Pero el tiempo transcurrido también deja una pregunta incómoda:
¿Cuánto tiempo debería necesitar una comunidad para que un derecho tan elemental sea plenamente garantizado?
El verdadero legado
Quizás el mayor valor de esta sentencia no esté solamente en el cierre de una causa.
Está en lo que deja.
Deja una obra.
Deja un estándar de calidad.
Deja un antecedente judicial.
Deja una comunidad que aprendió que reclamar también puede ser una forma de construir.
Y deja, sobre todo, una idea que debería quedar definitivamente instalada:
El agua potable no es un privilegio. Es un derecho.
Julia Crespo, Juan Gabriel Kersich y tantos vecinos que acompañaron aquella pelea hicieron visible una cuestión que durante años parecía demasiado técnica para formar parte de la conversación cotidiana.
La transformaron en una causa.
La llevaron a la Justicia.
La sostuvieron.
Y finalmente llegó la obra.
Ahora corresponde mirar hacia adelante.
La tarea es ampliar la red, sumar a los sectores que todavía no tienen acceso a esa calidad y garantizar que el agua potable no sea una realidad parcial, sino una condición de toda la ciudad.
Y allí, el trabajo que viene realizando María José Gentile con ABSA puede ser la pieza que complete el camino iniciado hace 16 años.
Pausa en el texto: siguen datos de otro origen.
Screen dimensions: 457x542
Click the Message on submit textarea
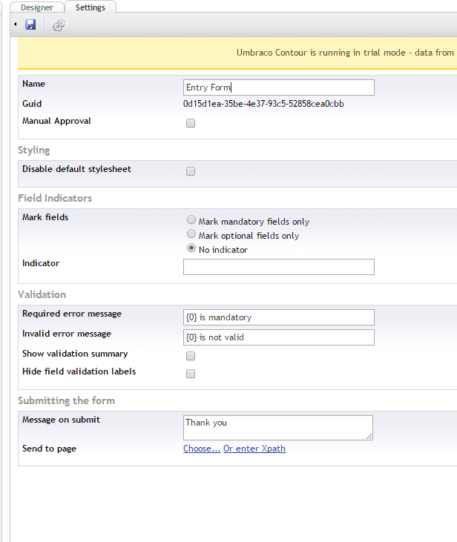277,427
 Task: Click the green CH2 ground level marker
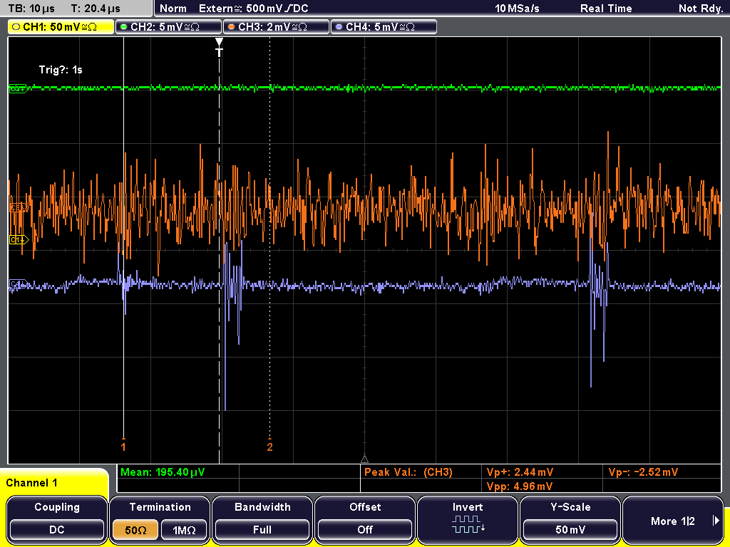click(x=19, y=88)
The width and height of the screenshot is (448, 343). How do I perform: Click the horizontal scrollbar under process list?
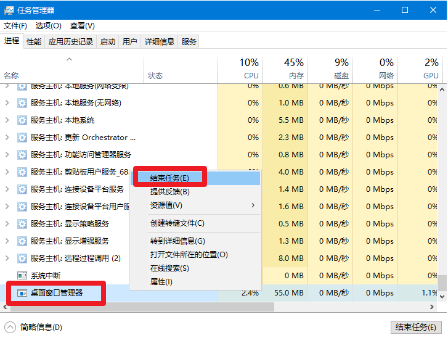coord(141,307)
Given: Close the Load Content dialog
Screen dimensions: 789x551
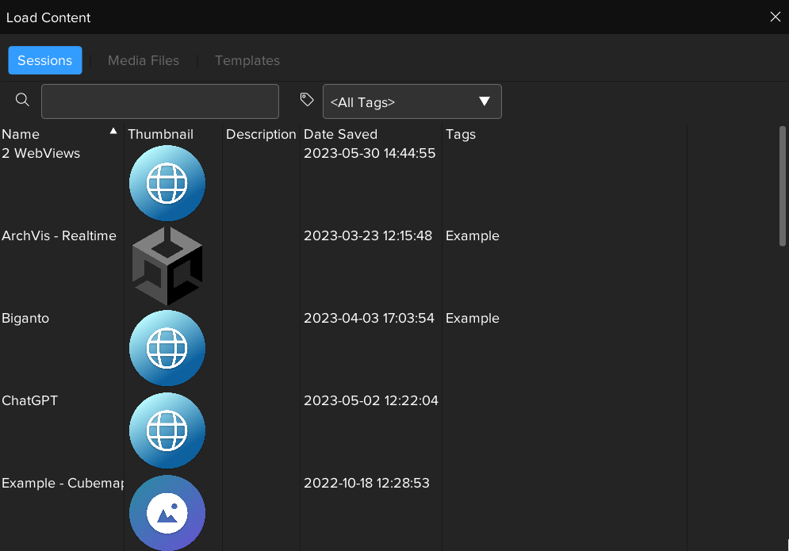Looking at the screenshot, I should click(775, 17).
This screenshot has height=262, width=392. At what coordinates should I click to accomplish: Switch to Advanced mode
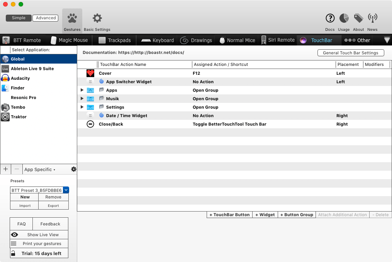46,18
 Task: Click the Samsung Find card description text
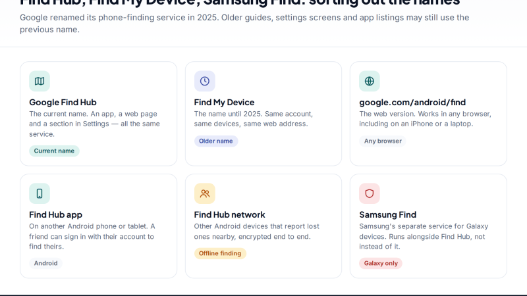(x=424, y=236)
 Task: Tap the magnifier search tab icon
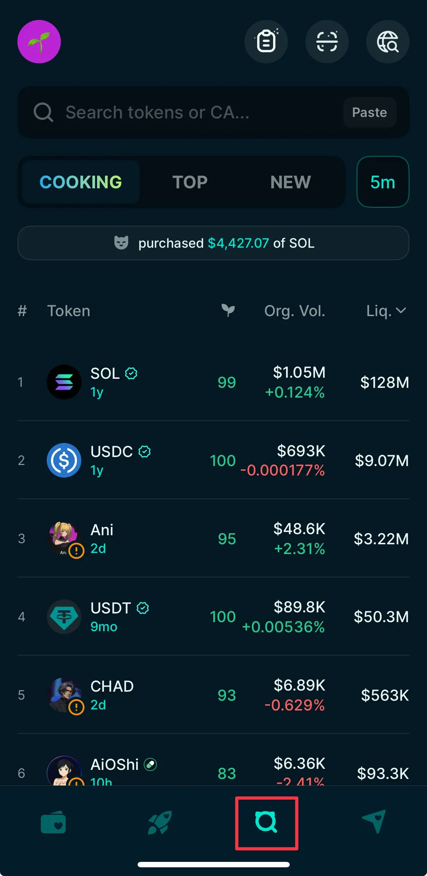click(x=266, y=823)
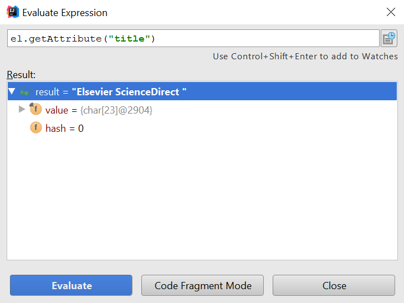Click the hash field's orange icon
The height and width of the screenshot is (303, 404).
[x=36, y=128]
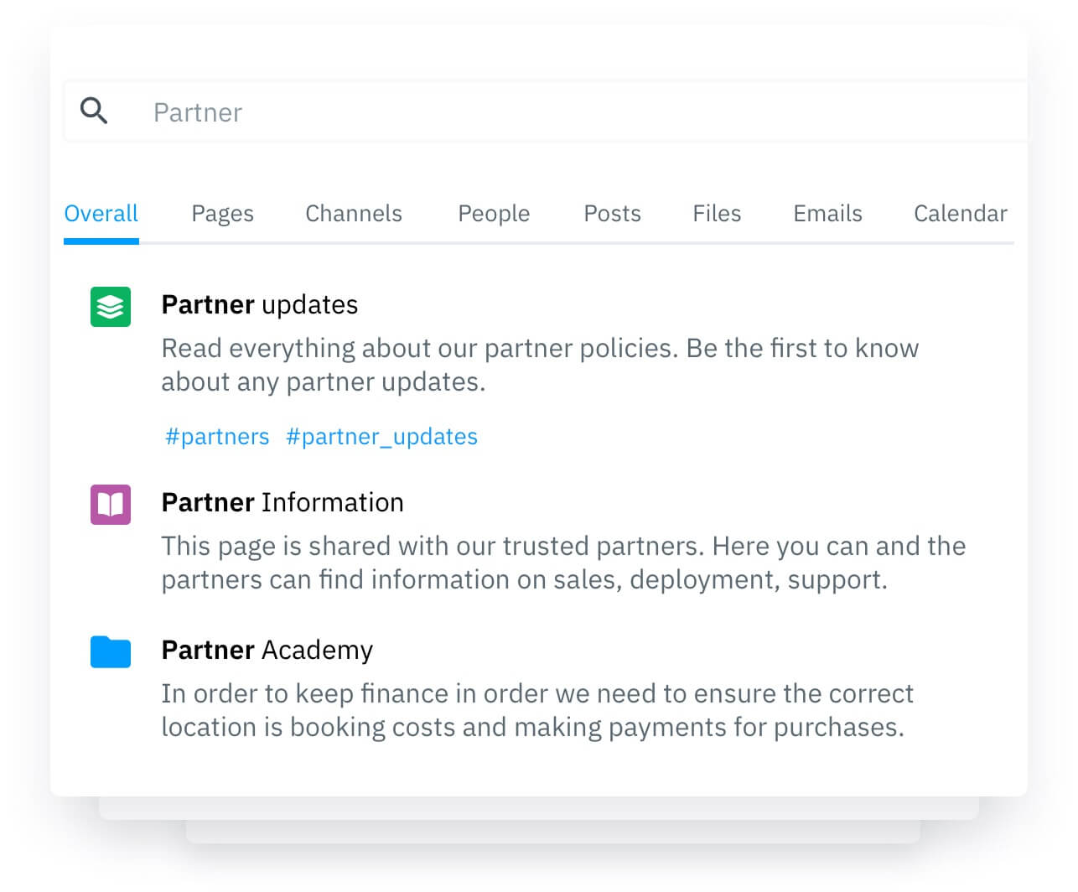Open the #partners hashtag link
This screenshot has height=892, width=1078.
[216, 436]
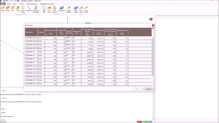Open the Timber materials archive
The height and width of the screenshot is (123, 219).
coord(3,8)
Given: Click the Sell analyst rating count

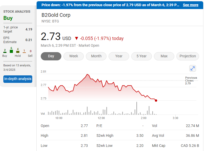Looking at the screenshot, I should (30, 51).
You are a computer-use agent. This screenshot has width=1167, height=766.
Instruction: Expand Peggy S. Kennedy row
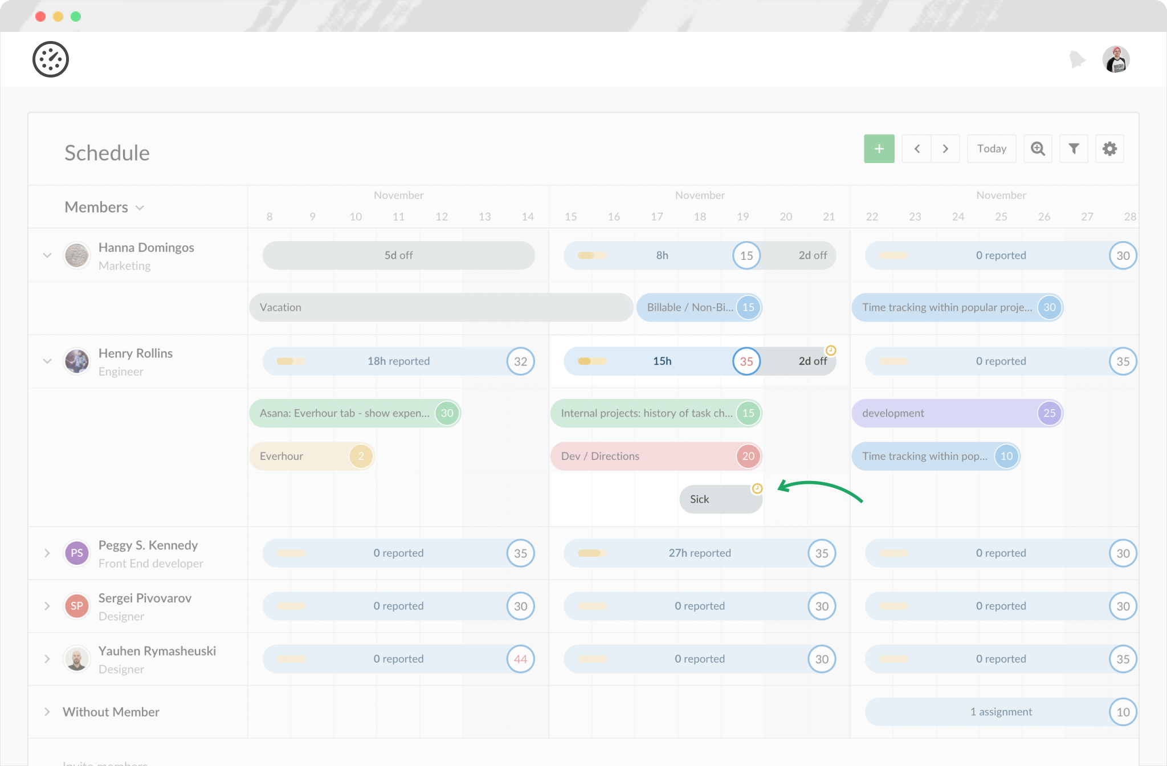click(x=47, y=553)
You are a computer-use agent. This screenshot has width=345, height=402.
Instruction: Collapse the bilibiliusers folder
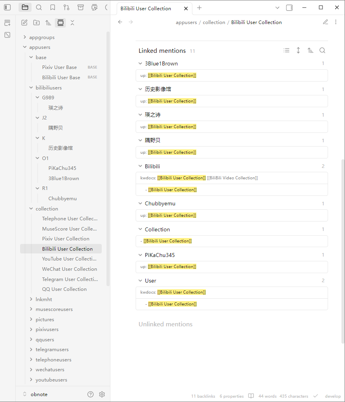pyautogui.click(x=31, y=87)
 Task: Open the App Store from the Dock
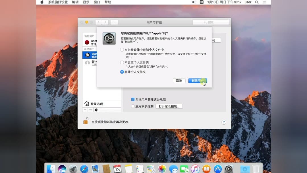click(217, 168)
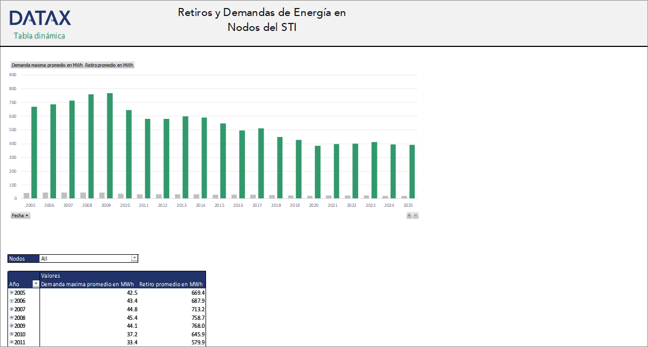This screenshot has width=648, height=347.
Task: Open the Nodos filter dropdown
Action: pos(135,259)
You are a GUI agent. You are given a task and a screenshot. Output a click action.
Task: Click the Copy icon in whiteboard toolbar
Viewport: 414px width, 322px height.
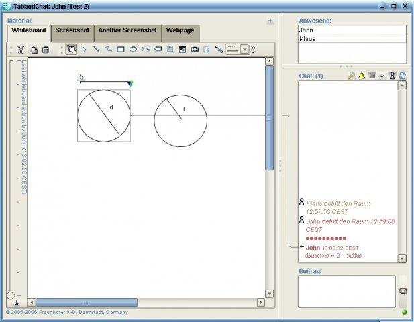(x=34, y=49)
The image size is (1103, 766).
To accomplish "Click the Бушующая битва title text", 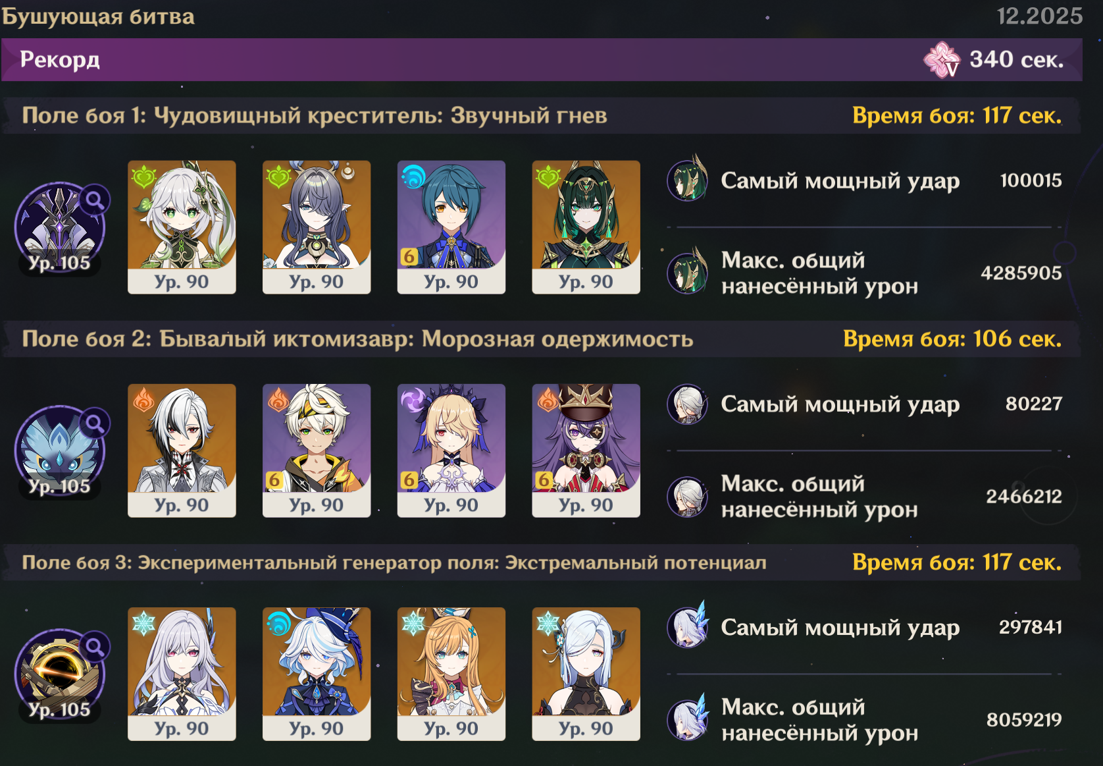I will pos(98,16).
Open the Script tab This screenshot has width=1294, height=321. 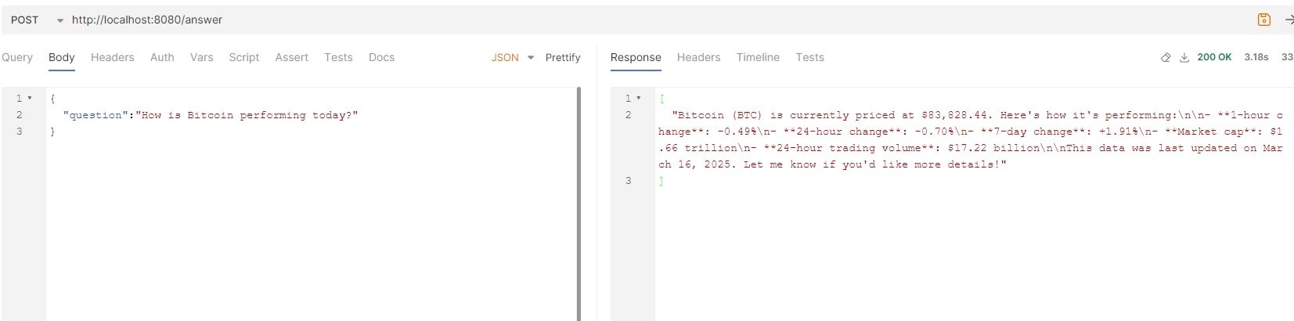tap(243, 57)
No para apropiarse de una lucha que nació en los vecinos, sino para darle continuidad institucional y hacer que el resultado llegue a todos.
Porque una lucha de 16 años no merece terminar solamente con un expediente cerrado.
Merece terminar con cada vecino de Nueve de Julio pudiendo abrir la canilla y tener la certeza de que el agua que recibe es apta para consumir, como ya lo tiene gran parte de la ciudad.
Ese debería ser, definitivamente, el verdadero punto final.